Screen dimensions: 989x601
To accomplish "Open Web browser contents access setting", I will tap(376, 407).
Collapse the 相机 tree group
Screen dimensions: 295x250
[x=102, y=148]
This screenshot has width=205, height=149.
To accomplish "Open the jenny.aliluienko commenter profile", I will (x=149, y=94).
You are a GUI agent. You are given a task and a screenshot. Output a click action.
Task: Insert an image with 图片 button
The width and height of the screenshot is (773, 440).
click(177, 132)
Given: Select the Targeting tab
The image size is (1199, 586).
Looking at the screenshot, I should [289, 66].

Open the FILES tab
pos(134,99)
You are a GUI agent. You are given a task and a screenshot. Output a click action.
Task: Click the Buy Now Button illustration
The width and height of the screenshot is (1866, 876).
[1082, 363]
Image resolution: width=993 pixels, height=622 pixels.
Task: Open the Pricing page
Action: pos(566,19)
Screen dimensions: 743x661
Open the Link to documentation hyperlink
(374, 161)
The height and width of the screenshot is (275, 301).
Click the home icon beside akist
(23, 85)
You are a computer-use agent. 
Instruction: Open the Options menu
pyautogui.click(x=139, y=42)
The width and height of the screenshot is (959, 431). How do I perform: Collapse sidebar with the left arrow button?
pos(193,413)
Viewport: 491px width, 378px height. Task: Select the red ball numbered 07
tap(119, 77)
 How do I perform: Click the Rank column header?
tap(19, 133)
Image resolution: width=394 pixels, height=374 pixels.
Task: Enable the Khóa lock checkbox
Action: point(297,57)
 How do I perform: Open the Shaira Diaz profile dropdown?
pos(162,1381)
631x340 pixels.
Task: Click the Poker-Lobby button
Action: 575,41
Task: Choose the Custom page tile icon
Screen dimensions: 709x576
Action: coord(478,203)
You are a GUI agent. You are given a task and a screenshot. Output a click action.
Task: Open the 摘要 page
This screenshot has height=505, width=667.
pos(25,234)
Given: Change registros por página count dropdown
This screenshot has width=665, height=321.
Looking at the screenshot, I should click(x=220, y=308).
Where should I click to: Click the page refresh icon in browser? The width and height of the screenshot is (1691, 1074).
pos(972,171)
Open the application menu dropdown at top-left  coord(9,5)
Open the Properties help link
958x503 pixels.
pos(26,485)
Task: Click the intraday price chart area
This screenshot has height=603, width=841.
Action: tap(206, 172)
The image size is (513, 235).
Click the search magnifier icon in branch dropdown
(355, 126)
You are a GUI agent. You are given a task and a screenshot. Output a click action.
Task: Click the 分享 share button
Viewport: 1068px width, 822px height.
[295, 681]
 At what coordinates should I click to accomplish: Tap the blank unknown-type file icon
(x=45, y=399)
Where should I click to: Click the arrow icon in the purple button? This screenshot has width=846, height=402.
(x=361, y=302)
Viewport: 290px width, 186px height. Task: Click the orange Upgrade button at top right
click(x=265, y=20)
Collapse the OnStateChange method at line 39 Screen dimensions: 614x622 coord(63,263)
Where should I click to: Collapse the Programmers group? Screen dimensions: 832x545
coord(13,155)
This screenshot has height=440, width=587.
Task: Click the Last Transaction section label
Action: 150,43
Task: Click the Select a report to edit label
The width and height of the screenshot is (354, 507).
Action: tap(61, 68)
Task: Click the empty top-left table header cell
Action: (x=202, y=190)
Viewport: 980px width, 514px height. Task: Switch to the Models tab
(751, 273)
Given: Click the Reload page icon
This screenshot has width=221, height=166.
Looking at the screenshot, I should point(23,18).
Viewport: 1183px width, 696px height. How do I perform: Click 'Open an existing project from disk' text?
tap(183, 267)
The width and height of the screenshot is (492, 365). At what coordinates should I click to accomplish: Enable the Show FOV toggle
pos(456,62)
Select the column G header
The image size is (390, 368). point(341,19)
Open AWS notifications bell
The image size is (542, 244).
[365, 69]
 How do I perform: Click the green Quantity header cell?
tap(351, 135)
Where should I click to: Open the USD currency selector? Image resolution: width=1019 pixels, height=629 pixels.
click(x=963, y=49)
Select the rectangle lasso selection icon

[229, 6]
——
Activity: Transcribe the records above from the line holding "You are a computer-use agent." down to the line holding "The image size is (513, 235).", inclusive, without adding anything.

Your response:
You are a computer-use agent. 
Instruction: Open the Options menu
pyautogui.click(x=139, y=42)
The width and height of the screenshot is (959, 431). How do I perform: Collapse sidebar with the left arrow button?
pos(193,413)
Viewport: 491px width, 378px height. Task: Select the red ball numbered 07
tap(119, 77)
 How do I perform: Click the Rank column header?
tap(19, 133)
Image resolution: width=394 pixels, height=374 pixels.
Task: Enable the Khóa lock checkbox
Action: point(297,57)
 How do I perform: Open the Shaira Diaz profile dropdown?
pos(162,1381)
631x340 pixels.
Task: Click the Poker-Lobby button
Action: 575,41
Task: Choose the Custom page tile icon
Screen dimensions: 709x576
Action: coord(478,203)
You are a GUI agent. You are given a task and a screenshot. Output a click action.
Task: Open the 摘要 page
This screenshot has height=505, width=667.
pos(25,234)
Given: Change registros por página count dropdown
This screenshot has width=665, height=321.
Looking at the screenshot, I should click(x=220, y=308).
Where should I click to: Click the page refresh icon in browser? The width and height of the screenshot is (1691, 1074).
pos(972,171)
Open the application menu dropdown at top-left  coord(9,5)
Open the Properties help link
958x503 pixels.
pos(26,485)
Task: Click the intraday price chart area
This screenshot has height=603, width=841.
Action: tap(206, 172)
The image size is (513, 235).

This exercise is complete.